Getting out onto the ice to play hockey isn’t everyone’s thing, but that doesn’t mean you can’t enjoy the sport in other ways. Some do this by attending hockey games in person or watching them on TV, while others might prefer to read everything they can about the sport. Others, though, take a different approach: video games. Thanks to EA Sports, video games based around the National Hockey League (NHL) have been released for decades, making it easy to play without having to bundle up.
Though they can’t all be named, here are some of the best NHL video games EA Sports has released.
NHL ‘94 is not only one of the greatest sports video games of all time, but one of the best video games period. Twenty-seven years after its release, star of the game Jeremy Roenick still has discussions with fans about his virtual self. NHL ‘94 is a 16-bit video game fondly remembered by fans of the sport and actual NHL players alike. From its realistic organ music to realistic hockey moves like one-timers and dekes, the EA Sports game brought about new and unique improvements to the NHL game that makes it unforgettable.
NHL 2K2 brought about a dash of realism to the game series that the others before it didn’t. The rosters, in particular, had more finesse to them, as each hockey player within the game acted like he would in reality. This made them feel like individuals, rather than images on a screen with a real person’s name attached to them. The graphics and character AI greatly improved as well, with the goalies reacting to and recovering from the player’s shots in a way that makes it more challenging to score a goal, but more rewarding when it happens.
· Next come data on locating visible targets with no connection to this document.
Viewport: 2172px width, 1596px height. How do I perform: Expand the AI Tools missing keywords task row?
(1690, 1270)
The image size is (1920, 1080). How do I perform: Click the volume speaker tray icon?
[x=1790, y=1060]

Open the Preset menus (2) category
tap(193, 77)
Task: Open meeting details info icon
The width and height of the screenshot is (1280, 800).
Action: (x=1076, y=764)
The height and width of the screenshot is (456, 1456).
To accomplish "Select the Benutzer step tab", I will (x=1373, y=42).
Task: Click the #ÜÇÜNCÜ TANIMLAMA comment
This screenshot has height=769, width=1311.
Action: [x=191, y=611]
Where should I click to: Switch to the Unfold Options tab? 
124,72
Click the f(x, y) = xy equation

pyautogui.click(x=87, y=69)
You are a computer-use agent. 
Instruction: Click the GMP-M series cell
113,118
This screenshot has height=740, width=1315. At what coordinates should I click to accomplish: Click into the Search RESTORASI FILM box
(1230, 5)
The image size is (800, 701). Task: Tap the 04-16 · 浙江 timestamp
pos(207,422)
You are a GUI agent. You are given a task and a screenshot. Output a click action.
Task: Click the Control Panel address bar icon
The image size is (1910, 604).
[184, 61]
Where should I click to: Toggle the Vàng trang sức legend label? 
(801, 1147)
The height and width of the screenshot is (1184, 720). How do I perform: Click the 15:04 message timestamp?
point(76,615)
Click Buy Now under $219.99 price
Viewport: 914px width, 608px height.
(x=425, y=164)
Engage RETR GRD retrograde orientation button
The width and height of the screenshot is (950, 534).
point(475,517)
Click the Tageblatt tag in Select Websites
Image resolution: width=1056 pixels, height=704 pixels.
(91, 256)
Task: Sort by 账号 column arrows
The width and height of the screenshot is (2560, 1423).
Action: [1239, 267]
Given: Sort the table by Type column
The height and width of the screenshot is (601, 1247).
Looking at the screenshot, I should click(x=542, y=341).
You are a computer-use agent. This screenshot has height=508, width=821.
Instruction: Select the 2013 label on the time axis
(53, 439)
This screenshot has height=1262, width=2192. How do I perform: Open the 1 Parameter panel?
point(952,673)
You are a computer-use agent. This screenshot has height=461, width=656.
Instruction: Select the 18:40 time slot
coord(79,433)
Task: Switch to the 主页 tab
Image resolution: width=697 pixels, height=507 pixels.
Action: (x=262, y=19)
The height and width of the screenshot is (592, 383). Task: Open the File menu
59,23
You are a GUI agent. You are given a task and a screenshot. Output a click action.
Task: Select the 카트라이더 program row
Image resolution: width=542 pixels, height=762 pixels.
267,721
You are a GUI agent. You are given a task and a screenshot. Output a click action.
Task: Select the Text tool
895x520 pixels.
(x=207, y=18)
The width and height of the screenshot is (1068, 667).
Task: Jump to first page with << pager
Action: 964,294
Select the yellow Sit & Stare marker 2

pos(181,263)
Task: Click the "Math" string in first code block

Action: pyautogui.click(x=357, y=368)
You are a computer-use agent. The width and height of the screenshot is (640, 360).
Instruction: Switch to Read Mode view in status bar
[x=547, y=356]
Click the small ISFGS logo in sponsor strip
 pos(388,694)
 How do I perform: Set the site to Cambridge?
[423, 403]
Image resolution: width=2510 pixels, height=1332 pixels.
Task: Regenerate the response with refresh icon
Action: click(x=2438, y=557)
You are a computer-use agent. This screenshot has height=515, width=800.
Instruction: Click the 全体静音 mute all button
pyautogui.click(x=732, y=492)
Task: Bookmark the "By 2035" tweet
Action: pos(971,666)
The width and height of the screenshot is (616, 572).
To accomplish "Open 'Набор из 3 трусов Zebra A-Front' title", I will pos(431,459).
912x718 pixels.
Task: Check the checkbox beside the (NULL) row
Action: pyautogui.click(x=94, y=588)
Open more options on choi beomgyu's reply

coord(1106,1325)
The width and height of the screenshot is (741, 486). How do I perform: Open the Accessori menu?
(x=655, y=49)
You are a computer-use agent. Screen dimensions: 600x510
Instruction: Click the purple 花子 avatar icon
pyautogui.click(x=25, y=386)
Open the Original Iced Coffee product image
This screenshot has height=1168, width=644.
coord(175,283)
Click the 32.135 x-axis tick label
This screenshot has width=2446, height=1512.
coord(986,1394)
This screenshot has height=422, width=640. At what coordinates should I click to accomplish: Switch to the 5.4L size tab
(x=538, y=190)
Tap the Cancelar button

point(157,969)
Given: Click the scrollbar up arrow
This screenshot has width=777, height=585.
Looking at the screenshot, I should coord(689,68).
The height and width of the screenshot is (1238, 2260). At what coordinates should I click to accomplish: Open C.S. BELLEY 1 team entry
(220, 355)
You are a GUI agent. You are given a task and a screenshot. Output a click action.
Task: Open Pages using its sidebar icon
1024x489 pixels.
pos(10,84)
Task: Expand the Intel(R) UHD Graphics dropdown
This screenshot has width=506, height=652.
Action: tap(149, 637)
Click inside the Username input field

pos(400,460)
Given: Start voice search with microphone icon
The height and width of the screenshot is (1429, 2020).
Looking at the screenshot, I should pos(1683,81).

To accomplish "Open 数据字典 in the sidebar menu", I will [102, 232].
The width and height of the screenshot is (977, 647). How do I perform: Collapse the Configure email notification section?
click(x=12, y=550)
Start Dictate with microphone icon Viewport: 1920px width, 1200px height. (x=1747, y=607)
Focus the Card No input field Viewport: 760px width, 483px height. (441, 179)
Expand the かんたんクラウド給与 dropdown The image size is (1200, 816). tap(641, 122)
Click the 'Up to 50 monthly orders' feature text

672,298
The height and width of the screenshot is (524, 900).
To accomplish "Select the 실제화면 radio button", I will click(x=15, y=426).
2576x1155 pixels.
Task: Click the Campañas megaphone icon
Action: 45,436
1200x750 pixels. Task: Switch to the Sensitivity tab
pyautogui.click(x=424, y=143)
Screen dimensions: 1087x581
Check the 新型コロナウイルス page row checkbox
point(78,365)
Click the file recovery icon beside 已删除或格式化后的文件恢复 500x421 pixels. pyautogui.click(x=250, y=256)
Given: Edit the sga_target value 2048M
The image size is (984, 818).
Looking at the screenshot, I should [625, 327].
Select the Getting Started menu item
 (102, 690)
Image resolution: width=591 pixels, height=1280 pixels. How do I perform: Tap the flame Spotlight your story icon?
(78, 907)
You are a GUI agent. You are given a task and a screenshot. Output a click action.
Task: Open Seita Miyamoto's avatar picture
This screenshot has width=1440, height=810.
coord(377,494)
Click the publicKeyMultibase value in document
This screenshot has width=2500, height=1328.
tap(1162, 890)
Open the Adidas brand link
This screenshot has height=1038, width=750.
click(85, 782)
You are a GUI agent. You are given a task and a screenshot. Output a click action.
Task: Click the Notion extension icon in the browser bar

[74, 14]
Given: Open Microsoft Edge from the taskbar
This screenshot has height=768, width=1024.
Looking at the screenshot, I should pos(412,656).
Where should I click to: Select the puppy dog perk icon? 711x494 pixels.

Fans of the NHL games were quick to love NHL ‘11, particularly ones that hailed NHL ‘10 as the greatest hockey video game to exist. The physics engine was completely reinvented for this game, letting the player score goals from anywhere on the ice or break their sticks while blocking or taking a shot. Though the gaming mechanics were more true to how ice hockey is played in reality, then-marketing director for EA Sports David Lee said that, through NHL ‘11, they were “actually teaching people how to play hockey through the use of our game.”